To figure out where this fraction is positive or zero, we look at the special numbers where the top or bottom of the fraction becomes zero.
* The top, $x-5$, is zero when $x=5$.
* The bottom, $x+6$, is zero when $x=-6$.

These two numbers, $-6$ and $5$, are like "boundary lines" on our number line. They divide the number line into three sections:
* Numbers less than $-6$ (like $-7$)
* Numbers between $-6$ and $5$ (like $0$)
* Numbers greater than $5$ (like $6$)

Let's pick a test number from each section and see what happens to our fraction:

* **Section 1: $x < -6$** (Let's try $x=-7$)
If $x=-7$, then $\frac{x-5}{x+6} = \frac{-7-5}{-7+6} = \frac{-12}{-1} = 12$.
$12$ is a positive number (and it's $\ge 0$), so this section works!
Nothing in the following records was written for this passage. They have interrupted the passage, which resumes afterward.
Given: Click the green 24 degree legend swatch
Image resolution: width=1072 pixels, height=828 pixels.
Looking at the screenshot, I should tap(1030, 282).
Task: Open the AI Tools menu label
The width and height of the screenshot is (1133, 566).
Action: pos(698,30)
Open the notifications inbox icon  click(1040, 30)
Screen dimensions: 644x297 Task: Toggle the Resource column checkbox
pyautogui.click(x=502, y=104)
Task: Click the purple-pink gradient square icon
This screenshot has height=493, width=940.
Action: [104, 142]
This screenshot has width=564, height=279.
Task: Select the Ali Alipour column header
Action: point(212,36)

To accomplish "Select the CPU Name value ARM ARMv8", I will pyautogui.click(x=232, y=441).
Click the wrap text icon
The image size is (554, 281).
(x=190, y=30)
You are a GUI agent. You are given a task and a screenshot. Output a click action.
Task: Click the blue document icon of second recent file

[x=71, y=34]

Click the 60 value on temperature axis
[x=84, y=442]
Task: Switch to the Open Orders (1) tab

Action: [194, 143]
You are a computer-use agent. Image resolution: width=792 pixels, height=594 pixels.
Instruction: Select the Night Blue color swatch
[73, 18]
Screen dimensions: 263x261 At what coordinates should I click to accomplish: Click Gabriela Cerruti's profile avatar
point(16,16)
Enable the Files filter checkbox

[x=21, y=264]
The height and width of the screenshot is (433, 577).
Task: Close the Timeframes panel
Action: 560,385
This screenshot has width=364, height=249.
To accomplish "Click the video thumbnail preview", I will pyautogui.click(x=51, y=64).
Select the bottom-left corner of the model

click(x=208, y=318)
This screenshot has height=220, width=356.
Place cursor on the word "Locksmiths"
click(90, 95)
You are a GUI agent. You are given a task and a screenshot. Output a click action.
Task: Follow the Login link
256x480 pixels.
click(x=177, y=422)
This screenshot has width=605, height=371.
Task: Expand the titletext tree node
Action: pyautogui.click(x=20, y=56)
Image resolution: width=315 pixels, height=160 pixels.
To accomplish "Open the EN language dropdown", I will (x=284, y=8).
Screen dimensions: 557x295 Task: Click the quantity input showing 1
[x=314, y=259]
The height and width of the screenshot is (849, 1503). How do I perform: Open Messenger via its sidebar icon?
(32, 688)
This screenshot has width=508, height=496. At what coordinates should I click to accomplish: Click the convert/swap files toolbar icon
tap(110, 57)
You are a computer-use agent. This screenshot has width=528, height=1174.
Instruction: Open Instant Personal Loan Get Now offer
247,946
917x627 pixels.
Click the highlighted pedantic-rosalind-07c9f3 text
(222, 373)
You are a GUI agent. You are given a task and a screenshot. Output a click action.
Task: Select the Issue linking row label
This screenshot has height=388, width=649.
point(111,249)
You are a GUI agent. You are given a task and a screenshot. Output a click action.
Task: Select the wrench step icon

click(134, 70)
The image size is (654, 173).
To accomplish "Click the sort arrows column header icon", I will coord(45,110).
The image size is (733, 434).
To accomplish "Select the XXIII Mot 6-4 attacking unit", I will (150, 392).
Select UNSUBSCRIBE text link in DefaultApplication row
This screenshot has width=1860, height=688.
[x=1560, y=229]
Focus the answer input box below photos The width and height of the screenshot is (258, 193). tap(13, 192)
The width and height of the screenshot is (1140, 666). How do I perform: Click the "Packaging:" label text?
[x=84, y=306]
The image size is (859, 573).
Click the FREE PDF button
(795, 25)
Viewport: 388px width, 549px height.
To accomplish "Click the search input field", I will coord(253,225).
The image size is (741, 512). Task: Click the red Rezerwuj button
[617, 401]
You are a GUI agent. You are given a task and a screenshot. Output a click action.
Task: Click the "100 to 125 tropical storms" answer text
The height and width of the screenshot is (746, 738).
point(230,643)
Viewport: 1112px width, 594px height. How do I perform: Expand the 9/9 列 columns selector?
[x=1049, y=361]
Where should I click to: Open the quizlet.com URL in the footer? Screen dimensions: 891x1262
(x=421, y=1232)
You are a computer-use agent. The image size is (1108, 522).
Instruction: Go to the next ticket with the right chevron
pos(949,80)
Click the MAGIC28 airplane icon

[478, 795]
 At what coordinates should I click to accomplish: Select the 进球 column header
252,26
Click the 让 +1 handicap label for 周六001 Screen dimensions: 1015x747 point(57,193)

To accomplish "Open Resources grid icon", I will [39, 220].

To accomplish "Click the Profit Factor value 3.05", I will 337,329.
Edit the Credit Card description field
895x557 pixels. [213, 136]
* **Section 2: $-6 < x < 5$** (Let's try $x=0$)
If $x=0$, then $\frac{x-5}{x+6} = \frac{0-5}{0+6} = \frac{-5}{6}$.
$\frac{-5}{6}$ is a negative number (not $\ge 0$), so this section *doesn't* work.

* **Section 3: $x > 5$** (Let's try $x=6$)
If $x=6$, then $\frac{x-5}{x+6} = \frac{6-5}{6+6} = \frac{1}{12}$.
$\frac{1}{12}$ is a positive number (and it's $\ge 0$), so this section works!

Finally, let's check the boundary numbers themselves:
* **What about $x=5$?** If $x=5$, the top $x-5$ becomes $0$. So $\frac{0}{5+6} = \frac{0}{11} = 0$. Zero is $\ge 0$, so $x=5$ works! We include $5$.
* **What about $x=-6$?** Remember our first rule: $x \ne -6$ because it makes the bottom zero. So we definitely can't include $-6$.

Putting it all together: The function works (is continuous) when $x$ is less than $-6$ (but not equal to $-6$) OR when $x$ is greater than or equal to $5$.

In math terms, using intervals, that's:
$(-\infty, -6) \cup [5, \infty)$
This means all numbers from negative infinity up to (but not including) -6, OR all numbers from 5 (including 5) up to positive infinity.